● **What to produce**: Return the data below exactly, stopping after the line with "Click the purple".

● **Records supplied**:
------------------------------------------------

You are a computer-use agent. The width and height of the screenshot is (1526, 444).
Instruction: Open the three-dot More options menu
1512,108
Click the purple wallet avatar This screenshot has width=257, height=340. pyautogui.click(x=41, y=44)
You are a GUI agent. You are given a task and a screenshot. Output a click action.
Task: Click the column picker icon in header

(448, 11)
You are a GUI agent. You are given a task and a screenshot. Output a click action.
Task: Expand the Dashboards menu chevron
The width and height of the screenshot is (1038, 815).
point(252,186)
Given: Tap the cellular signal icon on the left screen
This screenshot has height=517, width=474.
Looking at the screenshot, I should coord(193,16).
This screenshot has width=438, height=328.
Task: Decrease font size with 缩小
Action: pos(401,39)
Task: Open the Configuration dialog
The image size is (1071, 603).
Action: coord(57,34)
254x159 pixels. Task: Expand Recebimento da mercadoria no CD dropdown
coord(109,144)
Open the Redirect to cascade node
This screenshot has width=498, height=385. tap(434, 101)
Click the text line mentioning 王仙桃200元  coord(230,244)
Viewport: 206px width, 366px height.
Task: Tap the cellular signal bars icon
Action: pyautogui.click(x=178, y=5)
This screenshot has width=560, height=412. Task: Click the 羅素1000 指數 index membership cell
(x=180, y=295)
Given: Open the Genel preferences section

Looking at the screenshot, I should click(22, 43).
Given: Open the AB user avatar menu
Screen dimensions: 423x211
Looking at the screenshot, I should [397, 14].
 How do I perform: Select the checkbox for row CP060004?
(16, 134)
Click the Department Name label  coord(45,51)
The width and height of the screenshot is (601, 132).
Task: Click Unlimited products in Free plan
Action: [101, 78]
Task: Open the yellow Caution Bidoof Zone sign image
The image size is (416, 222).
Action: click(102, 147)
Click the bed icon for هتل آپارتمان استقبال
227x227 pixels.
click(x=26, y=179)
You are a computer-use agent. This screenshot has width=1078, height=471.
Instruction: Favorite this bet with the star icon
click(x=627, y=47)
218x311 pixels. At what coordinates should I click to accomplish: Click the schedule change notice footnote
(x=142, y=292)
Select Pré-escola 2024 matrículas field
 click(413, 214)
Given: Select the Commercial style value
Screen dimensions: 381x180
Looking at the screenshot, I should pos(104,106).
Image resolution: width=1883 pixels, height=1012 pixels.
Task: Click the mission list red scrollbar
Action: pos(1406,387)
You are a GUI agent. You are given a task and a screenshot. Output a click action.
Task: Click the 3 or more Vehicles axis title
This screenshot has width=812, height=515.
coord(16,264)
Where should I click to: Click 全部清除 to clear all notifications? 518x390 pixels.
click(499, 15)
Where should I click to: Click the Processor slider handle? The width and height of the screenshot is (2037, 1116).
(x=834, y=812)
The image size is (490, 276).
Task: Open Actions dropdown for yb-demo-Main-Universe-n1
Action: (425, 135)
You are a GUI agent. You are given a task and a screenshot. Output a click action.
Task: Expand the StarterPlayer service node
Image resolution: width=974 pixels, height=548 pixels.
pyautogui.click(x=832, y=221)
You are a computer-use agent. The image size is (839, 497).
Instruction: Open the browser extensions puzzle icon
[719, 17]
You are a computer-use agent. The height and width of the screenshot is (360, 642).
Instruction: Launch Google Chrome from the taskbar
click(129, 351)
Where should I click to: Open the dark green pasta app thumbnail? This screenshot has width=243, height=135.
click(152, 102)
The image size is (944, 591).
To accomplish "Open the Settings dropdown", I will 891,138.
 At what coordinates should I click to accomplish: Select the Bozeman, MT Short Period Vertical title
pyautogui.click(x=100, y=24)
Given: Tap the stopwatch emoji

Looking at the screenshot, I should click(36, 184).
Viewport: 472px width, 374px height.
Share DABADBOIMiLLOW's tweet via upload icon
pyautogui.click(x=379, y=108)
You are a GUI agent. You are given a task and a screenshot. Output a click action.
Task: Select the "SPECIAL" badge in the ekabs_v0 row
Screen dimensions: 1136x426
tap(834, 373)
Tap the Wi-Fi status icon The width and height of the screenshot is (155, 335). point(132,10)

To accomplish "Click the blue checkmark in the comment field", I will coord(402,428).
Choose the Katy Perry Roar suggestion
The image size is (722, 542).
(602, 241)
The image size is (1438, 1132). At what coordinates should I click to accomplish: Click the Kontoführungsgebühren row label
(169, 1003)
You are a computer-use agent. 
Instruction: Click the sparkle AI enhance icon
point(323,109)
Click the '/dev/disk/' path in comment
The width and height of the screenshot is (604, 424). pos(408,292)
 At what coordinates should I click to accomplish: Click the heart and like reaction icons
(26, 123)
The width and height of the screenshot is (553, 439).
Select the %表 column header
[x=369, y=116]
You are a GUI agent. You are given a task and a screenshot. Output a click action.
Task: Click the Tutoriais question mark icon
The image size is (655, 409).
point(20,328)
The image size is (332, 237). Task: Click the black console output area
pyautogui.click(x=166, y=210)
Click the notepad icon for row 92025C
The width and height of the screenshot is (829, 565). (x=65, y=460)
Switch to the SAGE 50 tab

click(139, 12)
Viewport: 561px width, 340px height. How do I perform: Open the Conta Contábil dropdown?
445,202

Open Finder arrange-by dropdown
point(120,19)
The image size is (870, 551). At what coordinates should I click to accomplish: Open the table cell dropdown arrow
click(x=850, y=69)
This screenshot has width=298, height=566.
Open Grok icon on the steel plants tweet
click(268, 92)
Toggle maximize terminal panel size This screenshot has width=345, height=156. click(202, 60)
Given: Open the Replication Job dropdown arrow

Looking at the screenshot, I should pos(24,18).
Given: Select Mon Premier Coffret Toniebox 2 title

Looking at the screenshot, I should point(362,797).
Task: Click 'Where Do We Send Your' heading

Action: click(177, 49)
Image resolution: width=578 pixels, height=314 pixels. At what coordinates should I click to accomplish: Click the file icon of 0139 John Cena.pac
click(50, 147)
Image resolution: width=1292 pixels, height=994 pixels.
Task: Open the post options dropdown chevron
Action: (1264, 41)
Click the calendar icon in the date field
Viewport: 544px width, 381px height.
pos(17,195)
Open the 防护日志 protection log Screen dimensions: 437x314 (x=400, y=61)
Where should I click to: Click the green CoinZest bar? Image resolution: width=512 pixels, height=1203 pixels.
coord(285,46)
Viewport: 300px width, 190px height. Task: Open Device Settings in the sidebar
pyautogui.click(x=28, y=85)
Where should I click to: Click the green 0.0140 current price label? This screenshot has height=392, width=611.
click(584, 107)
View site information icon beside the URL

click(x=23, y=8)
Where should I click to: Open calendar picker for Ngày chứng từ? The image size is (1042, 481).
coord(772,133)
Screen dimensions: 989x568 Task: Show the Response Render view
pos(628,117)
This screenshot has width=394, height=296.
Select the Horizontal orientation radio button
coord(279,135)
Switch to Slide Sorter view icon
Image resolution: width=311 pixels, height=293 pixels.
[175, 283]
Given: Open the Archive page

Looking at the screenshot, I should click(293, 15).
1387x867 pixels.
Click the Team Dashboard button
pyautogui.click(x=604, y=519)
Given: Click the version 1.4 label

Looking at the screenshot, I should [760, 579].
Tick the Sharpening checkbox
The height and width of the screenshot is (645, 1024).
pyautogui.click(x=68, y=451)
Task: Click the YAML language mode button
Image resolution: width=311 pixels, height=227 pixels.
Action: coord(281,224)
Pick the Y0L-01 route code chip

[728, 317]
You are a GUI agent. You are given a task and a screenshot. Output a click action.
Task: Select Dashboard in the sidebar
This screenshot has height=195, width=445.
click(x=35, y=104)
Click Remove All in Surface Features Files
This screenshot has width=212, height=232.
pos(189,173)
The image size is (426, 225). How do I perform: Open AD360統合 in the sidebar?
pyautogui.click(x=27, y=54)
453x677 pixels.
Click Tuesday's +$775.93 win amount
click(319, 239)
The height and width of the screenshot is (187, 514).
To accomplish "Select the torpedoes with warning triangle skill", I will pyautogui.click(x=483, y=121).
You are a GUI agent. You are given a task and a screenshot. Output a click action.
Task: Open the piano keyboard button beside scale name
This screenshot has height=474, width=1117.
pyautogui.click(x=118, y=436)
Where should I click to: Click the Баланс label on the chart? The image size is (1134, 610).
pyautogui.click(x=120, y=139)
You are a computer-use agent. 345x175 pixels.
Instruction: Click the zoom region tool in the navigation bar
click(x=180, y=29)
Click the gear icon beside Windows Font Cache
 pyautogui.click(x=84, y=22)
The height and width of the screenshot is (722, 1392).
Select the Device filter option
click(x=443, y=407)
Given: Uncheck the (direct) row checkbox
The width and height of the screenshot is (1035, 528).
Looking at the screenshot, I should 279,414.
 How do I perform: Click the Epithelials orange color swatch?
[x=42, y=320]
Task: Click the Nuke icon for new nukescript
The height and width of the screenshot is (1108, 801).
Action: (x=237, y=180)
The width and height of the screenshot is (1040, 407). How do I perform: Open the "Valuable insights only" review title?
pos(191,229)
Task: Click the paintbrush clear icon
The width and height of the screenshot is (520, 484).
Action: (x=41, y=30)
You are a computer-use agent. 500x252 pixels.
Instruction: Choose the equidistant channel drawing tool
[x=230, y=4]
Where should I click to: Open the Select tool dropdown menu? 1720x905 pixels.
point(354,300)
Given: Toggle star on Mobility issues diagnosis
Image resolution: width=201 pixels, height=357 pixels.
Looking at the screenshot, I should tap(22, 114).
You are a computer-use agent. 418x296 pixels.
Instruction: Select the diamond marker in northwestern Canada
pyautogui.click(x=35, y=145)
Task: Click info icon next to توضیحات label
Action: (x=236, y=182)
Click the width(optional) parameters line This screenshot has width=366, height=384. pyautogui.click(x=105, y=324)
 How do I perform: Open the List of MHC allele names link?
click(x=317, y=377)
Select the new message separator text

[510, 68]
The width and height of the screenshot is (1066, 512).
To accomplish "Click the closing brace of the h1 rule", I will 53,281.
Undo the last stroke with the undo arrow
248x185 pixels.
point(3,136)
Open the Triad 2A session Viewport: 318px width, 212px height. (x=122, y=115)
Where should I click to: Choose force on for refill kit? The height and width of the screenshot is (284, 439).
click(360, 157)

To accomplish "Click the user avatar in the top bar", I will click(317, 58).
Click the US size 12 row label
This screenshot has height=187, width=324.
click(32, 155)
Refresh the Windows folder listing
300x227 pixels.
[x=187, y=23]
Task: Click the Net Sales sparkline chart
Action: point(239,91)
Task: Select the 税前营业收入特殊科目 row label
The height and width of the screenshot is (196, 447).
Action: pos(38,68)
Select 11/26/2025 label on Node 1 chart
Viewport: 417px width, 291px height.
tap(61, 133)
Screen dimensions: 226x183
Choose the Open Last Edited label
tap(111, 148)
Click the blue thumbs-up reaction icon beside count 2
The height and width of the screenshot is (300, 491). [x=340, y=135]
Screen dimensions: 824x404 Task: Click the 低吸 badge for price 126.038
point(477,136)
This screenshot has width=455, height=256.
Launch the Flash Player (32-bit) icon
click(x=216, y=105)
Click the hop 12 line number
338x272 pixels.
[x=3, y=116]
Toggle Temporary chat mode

------------------------------------------------

● **Task answer**:
You are a computer-use agent. The width and height of the screenshot is (1526, 444).
Instruction: Open the three-dot More options menu
1512,108
Click the purple wallet avatar This screenshot has width=257, height=340. pyautogui.click(x=41, y=44)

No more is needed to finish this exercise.